- STUDY QUESTIONS:
(A) Summarize the passage on IAWJ leadership pathways in two sentences.
(B) Extend the passage on IAWJ leadership pathways, starting after its final sentence.

IAWJ members have gained prominence and visibility by leading on issues of human rights and access to justice.
By leveraging a global network of expertise, launching national initiatives, and forging local partnerships, women judges are rising to key leadership roles and advancing the rule of law in their societies. As a result, litigants are gaining greater confidence in the fairness of courts because judges resemble the population that comes before them rather than a judiciary drawn from only one demographic sector.
Below are pathways to leadership that IAWJ provides to its members:
Collaborative Leadership: IAWJ members worldwide exchange knowledge, experiences, and best practices. An example is the Global Leadership of Women (GLOW) program, from 2012 to 2014, which amplified the leadership of women judges who sit on international tribunals and those presiding on domestic courts in West Africa and South Asia. The program’s aim was to improve the justice system’s response to sexual violence by sharing strategies, procedures, and cases decisions. See page 39, FLOW Booklet in Resources below.

Saved entries
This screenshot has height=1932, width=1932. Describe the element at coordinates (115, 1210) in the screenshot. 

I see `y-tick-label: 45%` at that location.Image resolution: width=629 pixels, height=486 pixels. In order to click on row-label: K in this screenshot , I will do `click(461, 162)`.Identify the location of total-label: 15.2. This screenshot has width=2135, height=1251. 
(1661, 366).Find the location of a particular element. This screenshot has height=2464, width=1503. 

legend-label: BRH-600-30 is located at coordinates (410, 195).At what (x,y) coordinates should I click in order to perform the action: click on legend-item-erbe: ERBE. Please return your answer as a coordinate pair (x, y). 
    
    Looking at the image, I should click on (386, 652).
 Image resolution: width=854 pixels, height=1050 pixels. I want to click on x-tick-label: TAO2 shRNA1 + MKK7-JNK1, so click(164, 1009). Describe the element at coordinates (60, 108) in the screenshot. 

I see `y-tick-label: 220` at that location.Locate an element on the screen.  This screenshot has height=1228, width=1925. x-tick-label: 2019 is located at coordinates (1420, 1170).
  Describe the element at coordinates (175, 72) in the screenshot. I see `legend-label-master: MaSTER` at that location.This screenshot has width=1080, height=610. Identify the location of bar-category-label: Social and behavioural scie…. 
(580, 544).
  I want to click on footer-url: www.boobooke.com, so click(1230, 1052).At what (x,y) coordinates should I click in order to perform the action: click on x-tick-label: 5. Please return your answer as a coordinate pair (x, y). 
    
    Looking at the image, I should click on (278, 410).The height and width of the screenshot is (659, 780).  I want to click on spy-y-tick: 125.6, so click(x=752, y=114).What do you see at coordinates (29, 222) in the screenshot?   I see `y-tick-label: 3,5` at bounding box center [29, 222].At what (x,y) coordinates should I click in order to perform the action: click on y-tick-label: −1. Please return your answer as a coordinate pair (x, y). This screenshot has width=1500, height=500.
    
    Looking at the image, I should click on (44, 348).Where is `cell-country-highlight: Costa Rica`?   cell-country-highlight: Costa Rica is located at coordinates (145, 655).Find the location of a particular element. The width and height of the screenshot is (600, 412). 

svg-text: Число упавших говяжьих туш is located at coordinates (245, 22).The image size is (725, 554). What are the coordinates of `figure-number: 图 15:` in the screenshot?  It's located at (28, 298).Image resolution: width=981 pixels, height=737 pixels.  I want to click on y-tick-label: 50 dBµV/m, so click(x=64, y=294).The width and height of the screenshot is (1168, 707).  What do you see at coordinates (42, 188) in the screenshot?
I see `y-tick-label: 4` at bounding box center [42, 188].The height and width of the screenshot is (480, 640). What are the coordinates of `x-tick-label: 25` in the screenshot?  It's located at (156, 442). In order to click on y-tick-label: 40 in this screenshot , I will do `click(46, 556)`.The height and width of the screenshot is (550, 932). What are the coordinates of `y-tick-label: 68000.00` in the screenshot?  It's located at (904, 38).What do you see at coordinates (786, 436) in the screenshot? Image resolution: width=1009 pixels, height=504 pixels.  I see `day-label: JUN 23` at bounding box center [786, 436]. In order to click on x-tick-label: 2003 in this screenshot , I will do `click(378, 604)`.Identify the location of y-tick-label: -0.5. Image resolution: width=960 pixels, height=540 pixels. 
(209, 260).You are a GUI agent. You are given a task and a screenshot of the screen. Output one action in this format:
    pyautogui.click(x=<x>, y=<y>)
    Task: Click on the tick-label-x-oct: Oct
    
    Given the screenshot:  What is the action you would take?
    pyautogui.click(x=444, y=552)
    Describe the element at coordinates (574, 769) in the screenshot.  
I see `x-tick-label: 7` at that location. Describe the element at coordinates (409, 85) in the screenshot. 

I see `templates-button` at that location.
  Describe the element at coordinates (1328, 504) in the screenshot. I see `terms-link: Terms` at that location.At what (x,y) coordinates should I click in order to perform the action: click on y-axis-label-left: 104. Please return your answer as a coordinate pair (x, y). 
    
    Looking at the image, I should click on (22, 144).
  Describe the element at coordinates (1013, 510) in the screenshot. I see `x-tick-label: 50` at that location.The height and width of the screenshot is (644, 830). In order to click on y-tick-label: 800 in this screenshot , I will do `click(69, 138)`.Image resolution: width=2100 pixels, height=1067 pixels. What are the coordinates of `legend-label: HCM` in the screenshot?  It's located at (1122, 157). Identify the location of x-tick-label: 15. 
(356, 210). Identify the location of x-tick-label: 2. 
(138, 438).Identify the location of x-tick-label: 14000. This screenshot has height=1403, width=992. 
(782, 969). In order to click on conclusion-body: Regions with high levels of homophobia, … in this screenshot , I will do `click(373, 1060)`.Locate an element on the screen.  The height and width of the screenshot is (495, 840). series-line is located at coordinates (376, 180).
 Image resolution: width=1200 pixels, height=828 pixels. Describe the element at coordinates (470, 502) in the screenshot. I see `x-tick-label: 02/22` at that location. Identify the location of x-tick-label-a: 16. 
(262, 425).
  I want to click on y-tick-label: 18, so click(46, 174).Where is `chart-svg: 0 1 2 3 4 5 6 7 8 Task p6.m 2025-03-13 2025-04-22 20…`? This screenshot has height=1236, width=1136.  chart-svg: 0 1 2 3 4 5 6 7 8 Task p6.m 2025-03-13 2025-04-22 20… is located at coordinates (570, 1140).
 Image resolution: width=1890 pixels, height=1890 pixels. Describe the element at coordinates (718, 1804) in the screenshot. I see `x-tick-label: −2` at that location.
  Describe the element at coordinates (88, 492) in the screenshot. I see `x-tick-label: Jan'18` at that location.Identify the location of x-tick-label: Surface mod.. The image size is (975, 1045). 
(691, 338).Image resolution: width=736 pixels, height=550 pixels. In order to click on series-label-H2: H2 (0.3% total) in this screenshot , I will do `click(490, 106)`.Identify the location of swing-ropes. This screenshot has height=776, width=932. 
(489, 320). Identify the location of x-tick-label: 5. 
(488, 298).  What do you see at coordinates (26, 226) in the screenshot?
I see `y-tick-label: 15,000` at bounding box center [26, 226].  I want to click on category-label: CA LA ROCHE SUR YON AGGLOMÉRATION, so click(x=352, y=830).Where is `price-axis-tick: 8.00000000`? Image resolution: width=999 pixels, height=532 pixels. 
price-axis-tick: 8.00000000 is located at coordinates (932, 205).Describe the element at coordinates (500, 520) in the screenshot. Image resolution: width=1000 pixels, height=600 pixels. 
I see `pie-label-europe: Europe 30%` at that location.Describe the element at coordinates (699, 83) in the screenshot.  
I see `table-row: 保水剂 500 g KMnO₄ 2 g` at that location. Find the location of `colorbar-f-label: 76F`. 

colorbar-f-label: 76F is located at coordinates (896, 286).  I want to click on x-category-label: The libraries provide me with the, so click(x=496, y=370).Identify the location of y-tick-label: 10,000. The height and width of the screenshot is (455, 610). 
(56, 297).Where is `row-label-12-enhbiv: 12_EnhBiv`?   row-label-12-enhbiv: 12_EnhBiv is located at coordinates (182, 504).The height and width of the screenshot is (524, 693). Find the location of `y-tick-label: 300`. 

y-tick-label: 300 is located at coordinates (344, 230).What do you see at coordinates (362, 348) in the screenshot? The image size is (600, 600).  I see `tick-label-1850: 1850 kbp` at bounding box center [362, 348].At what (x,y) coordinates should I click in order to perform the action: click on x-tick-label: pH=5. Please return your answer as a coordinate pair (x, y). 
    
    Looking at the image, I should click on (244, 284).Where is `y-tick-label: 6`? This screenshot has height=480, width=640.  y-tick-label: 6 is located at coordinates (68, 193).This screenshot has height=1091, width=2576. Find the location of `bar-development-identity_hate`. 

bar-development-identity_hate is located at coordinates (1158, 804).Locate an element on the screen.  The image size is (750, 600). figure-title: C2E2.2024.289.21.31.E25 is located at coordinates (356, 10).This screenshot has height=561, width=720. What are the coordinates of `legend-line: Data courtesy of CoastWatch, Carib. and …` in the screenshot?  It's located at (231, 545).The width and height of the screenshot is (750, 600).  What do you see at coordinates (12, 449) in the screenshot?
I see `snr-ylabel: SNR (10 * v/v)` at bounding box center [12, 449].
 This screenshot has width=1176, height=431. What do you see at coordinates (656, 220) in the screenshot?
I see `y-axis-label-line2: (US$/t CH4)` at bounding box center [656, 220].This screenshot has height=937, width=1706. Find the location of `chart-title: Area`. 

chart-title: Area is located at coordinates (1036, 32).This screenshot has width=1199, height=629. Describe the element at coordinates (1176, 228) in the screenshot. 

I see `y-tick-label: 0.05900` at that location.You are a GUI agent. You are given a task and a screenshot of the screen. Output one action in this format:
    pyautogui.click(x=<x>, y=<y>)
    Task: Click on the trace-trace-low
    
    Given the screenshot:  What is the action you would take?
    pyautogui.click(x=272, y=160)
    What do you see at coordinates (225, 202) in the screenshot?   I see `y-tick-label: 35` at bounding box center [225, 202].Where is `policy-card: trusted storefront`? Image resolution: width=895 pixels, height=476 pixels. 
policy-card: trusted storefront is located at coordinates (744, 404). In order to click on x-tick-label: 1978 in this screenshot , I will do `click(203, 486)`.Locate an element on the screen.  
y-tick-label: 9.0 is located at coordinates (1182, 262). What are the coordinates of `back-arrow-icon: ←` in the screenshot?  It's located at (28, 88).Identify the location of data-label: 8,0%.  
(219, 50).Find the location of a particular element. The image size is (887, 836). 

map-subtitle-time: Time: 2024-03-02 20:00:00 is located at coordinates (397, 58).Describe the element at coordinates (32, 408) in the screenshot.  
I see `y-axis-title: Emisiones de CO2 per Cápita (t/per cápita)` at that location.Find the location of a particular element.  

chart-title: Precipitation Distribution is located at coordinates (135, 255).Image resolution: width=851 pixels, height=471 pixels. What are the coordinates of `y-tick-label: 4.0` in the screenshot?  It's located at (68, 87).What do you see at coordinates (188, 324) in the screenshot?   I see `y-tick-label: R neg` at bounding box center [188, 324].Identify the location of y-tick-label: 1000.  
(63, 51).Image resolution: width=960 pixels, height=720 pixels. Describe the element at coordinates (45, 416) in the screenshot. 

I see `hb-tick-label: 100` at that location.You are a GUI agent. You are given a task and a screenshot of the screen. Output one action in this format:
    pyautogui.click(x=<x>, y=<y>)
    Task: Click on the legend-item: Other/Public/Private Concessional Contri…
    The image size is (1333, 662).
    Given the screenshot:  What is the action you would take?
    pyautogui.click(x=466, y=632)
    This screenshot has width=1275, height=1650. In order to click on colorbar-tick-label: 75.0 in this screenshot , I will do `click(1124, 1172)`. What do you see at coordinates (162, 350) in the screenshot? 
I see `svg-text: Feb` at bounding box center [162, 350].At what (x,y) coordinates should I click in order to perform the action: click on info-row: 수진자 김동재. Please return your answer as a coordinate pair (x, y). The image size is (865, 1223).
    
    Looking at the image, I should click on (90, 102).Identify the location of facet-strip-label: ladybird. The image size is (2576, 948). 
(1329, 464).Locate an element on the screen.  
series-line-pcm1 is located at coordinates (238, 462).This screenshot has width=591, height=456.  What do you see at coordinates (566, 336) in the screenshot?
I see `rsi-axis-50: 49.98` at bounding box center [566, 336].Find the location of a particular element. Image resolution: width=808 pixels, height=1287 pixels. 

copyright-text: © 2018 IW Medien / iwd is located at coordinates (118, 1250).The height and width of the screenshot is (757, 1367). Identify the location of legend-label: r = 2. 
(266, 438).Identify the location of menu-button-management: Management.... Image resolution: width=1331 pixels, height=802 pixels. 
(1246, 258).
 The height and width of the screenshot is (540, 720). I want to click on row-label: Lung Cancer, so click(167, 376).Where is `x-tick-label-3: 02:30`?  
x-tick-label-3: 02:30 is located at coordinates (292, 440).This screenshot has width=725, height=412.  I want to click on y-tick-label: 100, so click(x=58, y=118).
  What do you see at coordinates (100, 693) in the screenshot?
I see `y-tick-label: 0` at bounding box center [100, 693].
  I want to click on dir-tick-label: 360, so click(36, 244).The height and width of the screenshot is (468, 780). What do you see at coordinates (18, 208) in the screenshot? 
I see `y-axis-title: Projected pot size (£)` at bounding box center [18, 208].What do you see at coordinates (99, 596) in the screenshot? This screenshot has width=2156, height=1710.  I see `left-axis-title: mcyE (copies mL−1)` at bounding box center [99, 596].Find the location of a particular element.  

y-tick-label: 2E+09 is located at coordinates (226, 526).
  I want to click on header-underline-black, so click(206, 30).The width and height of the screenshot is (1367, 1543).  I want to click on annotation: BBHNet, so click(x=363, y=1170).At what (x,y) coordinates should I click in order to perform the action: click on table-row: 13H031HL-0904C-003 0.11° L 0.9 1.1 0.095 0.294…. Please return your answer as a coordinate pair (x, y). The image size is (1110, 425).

- ACTIVITY ANSWERS:
(A) IAWJ members have gained prominence by leading on human rights and access to justice, and through a global network, national initiatives, and local partnerships, women judges are rising to leadership roles and advancing the rule of law. One pathway IAWJ offers is collaborative leadership, shown by the 2012–2014 GLOW program, which amplified the leadership of women judges on international tribunals and domestic courts in West Africa and South Asia to improve the justice system's response to sexual violence.

(B)
Institutional Leadership: IAWJ members in over 43 countries have built national associations of women judges with strong reputations and active membership. IAWJ members in Argentina have created a domestic violence office within the Supreme Court and IAWJ members in Morocco have collaborated with women religious leaders to end child marriage.
Educational Leadership: IAWJ members train their peers on issues of gender discrimination and gender-based violence, ranging from sexual violence against children in Zambia to human trafficking in Haiti to property rights in Nepal and Malawi. Members have served on judicial assessment trips involving conflict-affected countries such as Libya, the Central African Republic and Syria, to ensure that post-conflict judicial reconstruction is gender-responsive.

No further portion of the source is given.